Rame e società

Il rame in cucina

Il rame, oltre ad essere contenuto negli alimenti e nell'acqua potabile, trova un largo impiego anche in cucina. Come ben sanno i cuochi, questo metallo possiede una conduttività termica così alta da evitare i rischi di surriscaldamenti locali, che fanno “attaccare” i cibi. Oltretutto i fondi dei recipienti in rame non rischiano di rovinarsi o deformarsi.

Il rame può presentarsi naturale o stagnato.
In generale, il rame naturale può essere usato per cuocere, ma non per conservare gli alimenti. Inoltre deve essere utilizzato in assenza di sostanze quali acidi o acidi grassi che possono intaccare il metallo e, conseguentemente, deteriorare gli alimenti. In questi casi viene usato il rame stagnato. Qui, lo stato superficiale di stagno protegge il recipiente dall’attacco delle sostanze acide.

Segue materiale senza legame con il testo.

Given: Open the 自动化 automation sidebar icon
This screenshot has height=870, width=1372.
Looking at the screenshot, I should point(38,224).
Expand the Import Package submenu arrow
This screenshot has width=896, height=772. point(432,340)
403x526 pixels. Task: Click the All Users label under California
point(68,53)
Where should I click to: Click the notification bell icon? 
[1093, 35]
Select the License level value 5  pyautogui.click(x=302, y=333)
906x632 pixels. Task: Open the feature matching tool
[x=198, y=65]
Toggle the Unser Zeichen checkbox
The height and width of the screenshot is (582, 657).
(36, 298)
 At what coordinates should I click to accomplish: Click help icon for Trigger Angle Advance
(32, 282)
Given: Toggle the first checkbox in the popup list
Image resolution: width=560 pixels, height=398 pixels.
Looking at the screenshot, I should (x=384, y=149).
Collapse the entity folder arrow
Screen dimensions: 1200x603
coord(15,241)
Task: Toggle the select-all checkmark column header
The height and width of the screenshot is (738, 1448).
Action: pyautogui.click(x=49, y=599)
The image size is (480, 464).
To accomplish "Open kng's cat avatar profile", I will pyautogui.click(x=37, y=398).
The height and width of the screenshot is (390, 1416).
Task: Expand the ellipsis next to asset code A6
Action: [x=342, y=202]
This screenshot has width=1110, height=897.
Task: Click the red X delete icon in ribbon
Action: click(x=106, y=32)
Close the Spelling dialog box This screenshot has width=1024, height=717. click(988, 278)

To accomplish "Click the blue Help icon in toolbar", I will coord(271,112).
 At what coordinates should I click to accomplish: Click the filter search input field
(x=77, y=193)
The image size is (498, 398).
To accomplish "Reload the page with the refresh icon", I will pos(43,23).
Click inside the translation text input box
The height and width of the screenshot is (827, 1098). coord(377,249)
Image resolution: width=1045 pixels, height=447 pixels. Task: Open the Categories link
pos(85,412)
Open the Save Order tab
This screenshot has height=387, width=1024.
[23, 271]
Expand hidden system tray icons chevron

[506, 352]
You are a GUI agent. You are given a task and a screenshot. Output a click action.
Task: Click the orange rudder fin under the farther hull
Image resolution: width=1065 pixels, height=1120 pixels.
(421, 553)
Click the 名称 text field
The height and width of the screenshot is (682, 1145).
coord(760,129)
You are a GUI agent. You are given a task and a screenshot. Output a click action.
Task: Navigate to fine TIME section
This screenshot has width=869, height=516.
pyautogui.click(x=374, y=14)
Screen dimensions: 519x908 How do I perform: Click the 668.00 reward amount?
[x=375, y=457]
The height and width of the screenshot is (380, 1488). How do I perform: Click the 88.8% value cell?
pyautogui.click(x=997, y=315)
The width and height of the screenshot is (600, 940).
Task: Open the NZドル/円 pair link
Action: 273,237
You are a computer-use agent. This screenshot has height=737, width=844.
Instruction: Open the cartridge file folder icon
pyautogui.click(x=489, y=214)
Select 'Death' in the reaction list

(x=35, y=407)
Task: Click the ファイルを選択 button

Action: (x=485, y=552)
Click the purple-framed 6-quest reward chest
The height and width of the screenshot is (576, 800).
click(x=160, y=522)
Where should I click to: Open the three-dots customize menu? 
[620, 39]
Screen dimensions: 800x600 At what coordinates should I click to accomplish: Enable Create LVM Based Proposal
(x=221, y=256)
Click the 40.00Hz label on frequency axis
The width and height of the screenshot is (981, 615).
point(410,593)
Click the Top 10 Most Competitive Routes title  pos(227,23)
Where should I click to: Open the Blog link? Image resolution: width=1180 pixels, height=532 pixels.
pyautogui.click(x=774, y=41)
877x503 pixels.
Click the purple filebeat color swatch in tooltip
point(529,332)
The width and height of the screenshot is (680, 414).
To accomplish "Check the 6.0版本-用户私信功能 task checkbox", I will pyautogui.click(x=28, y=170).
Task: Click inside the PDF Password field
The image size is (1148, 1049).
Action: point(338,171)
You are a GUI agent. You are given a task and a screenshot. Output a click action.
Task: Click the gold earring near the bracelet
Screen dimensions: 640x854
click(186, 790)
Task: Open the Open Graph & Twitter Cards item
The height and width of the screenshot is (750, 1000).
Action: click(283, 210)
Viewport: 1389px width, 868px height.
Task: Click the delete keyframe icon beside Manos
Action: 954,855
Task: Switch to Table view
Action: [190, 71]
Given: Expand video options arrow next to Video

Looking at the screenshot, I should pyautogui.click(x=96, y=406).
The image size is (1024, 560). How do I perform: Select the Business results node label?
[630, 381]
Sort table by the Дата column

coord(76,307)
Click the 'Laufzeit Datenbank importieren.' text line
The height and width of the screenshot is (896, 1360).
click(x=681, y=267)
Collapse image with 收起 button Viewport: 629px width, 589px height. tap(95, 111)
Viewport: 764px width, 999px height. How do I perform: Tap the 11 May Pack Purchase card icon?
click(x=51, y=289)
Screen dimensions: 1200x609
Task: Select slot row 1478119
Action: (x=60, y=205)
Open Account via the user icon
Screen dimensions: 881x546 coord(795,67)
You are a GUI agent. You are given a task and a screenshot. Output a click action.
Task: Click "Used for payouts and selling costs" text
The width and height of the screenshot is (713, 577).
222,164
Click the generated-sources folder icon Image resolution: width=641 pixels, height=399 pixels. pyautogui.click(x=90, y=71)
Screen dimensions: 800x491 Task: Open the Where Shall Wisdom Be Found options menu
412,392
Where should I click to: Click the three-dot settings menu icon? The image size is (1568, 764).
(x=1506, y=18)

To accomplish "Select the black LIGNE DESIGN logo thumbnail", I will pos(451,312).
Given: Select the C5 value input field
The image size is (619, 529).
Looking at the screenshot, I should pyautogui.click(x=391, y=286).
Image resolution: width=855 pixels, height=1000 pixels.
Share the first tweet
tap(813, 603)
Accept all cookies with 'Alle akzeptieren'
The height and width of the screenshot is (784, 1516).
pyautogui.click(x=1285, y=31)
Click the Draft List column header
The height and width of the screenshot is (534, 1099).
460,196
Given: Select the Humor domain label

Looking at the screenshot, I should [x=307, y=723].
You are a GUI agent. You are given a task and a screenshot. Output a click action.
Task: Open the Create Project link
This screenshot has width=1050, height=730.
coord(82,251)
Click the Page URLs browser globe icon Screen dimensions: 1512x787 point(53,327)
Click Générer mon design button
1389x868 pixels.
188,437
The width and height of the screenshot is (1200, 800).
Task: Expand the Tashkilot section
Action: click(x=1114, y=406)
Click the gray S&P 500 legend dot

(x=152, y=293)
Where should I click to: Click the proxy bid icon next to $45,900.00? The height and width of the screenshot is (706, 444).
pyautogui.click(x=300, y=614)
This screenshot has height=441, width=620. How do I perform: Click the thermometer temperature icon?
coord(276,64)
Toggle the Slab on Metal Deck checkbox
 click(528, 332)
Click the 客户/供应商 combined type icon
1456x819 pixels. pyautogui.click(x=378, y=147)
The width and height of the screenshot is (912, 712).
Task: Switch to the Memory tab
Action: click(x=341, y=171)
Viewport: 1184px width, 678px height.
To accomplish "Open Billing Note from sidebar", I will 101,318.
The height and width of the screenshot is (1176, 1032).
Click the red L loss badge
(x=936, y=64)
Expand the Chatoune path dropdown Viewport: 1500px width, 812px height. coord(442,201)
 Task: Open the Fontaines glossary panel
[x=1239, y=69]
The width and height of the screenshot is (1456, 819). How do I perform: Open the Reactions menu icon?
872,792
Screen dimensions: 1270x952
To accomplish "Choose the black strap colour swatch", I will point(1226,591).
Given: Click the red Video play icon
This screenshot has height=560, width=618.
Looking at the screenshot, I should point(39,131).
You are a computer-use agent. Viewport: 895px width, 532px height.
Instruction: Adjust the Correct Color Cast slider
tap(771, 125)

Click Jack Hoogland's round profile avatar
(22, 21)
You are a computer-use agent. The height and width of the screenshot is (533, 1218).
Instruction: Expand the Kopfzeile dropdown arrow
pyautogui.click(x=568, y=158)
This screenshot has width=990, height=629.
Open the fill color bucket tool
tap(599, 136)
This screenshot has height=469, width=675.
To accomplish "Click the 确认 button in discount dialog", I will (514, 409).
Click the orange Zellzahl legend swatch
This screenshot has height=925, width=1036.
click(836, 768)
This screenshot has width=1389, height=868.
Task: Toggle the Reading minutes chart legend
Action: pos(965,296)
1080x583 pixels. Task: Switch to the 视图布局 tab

Recipienti in rame sono tradizionalmente usati per la produzione di alimenti, come polenta, formaggi, verdura, cioccolato, marmellata e dolciumi e nel caso della produzione di birra e nella distillazione. 

Formaggi

Il rame viene largamente impiegato nel campo caseario: tra i formaggi più noti ricordiamo il comte, lo sbrinz, l’emmenthal, il gruviera, la fontina e il grana padano e soprattutto il parmigiano reggiano. Per questi ultimi il marchio impone l’uso di caldaie in rame.
L’utilizzo delle caldaie in rame è fondamentale non solo per ragioni tecnologiche (trasmissione del calore, non adesione del latte alle pareti, diminuzione tempi di cottura) ma anche per fattori biologici: il rame influenza l’acidificazione, la maturazione e le reazioni biochimiche durante la caseificazione, a tutto vantaggio delle proprietà organolettiche del formaggio. 

Distillazione

La maggior parte degli elementi che costituiscono il corpo di una distilleria (la caldaia, il cappello, la serpentina di raffreddamento, il collo di cigno) sono in rame.
L’utilizzo di alambicchi in rame è addirittura obbligatoria per la fabbricazione del Cognac e del Armagnac. La scelta del rame è dovuta non solo alla nota capacita di scambio termico, ma anche ad una ragione chimica: il rame si combina con alcune sostanze a base di zolfo contenute nelle vinacce, formando il solfuro di rame, insolubile, che precipita e non finisce nel distillato. In caso contrario, le proprietà organolettiche di quest’ultimo sarebbero compromesse. 

Conserve e marmellate

Il rame è utilizzato anche nell’industria conserviera, soprattutto in quelle produzioni che richiedono l’uso di recipienti aperti. Si noti che la conducibilità del rame, oltre a garantire una uniforme distribuzione del calore, permette di ridurre del 30% i tempi di cottura rispetto ai recipienti in inox; il rapido incremento della temperatura è molto importante perché permette di preservare il colore e gli aromi dei frutti.